Since the first two parts are always positive, for the whole expression to be less than zero (negative), the last part, $\left( \frac{1}{3} x + \frac{3}{4} (x-3) \right)$, must be **negative**!

So, my next step was to solve this simpler inequality:
$$ \frac{1}{3} x + \frac{3}{4} (x-3) < 0 $$
I distributed the $\frac{3}{4}$ to get $\frac{1}{3} x + \frac{3}{4} x - \frac{9}{4} < 0$.
To combine the 'x' terms, I found a common denominator for $\frac{1}{3}$ and $\frac{3}{4}$, which is $12$. So that's $\frac{4}{12} x + \frac{9}{12} x$, which adds up to $\frac{13}{12} x$.
Now the inequality was $\frac{13}{12} x - \frac{9}{4} < 0$.
I added $\frac{9}{4}$ to both sides: $\frac{13}{12} x < \frac{9}{4}$.

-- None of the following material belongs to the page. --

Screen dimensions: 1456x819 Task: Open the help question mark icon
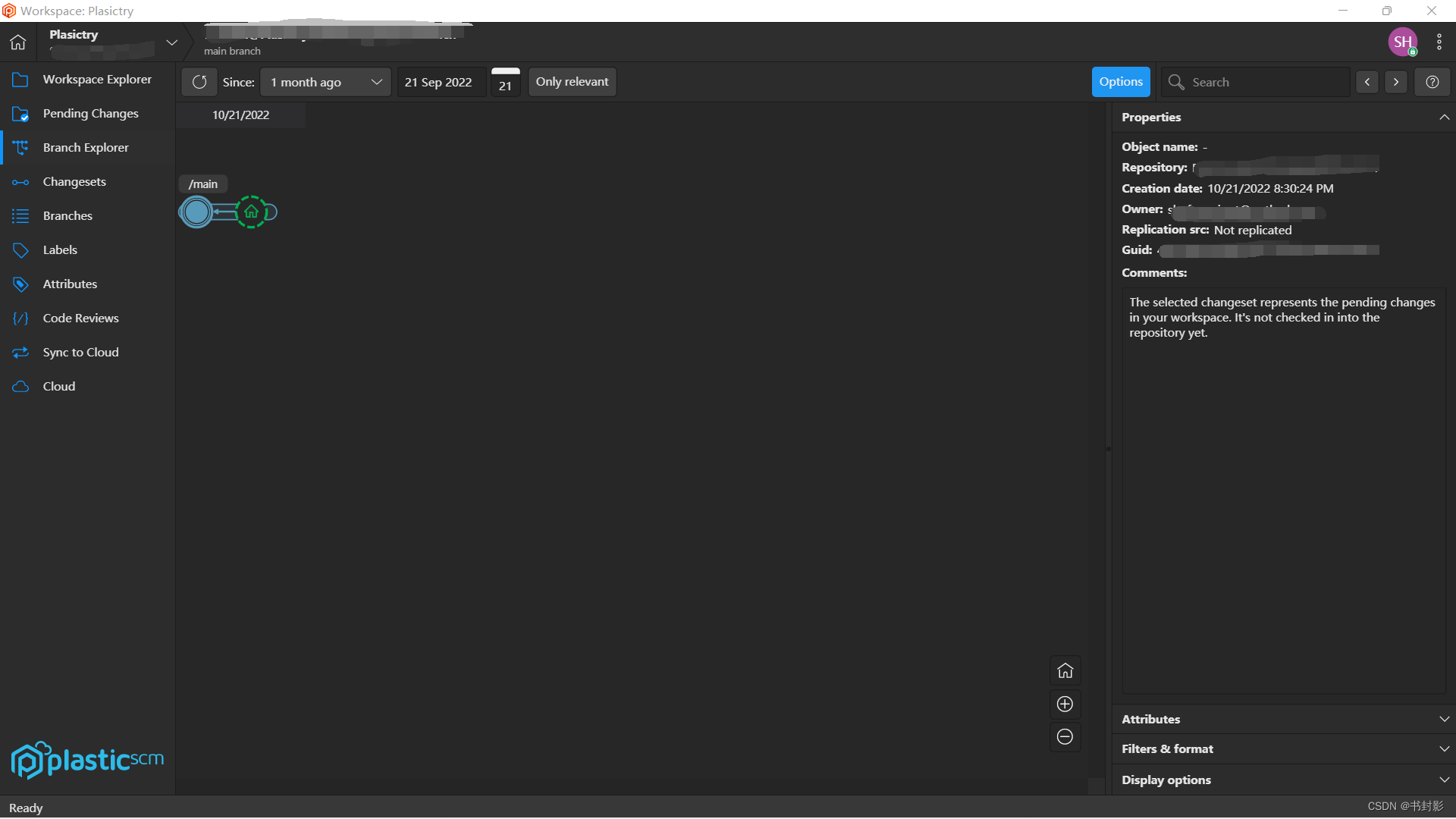pyautogui.click(x=1432, y=82)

Finally, I multiplied both sides by $\frac{12}{13}$ to get 'x' by itself:
$$ x < \frac{9}{4} \cdot \frac{12}{13} $$
I simplified the numbers: $\frac{12}{4}$ is $3$, so $x < \frac{9 \cdot 3}{13}$, which means $x < \frac{27}{13}$.

Putting it all together:
From the start, we knew $x$ had to be greater than $0$.
Then we found $x$ must be less than $\frac{27}{13}$.
Since $\frac{27}{13}$ is about $2.077$, this number is less than $3$, so our solution $x < \frac{27}{13}$ automatically avoids $x=3$.
So, the solution is all the numbers 'x' that are greater than $0$ but less than $\frac{27}{13}$.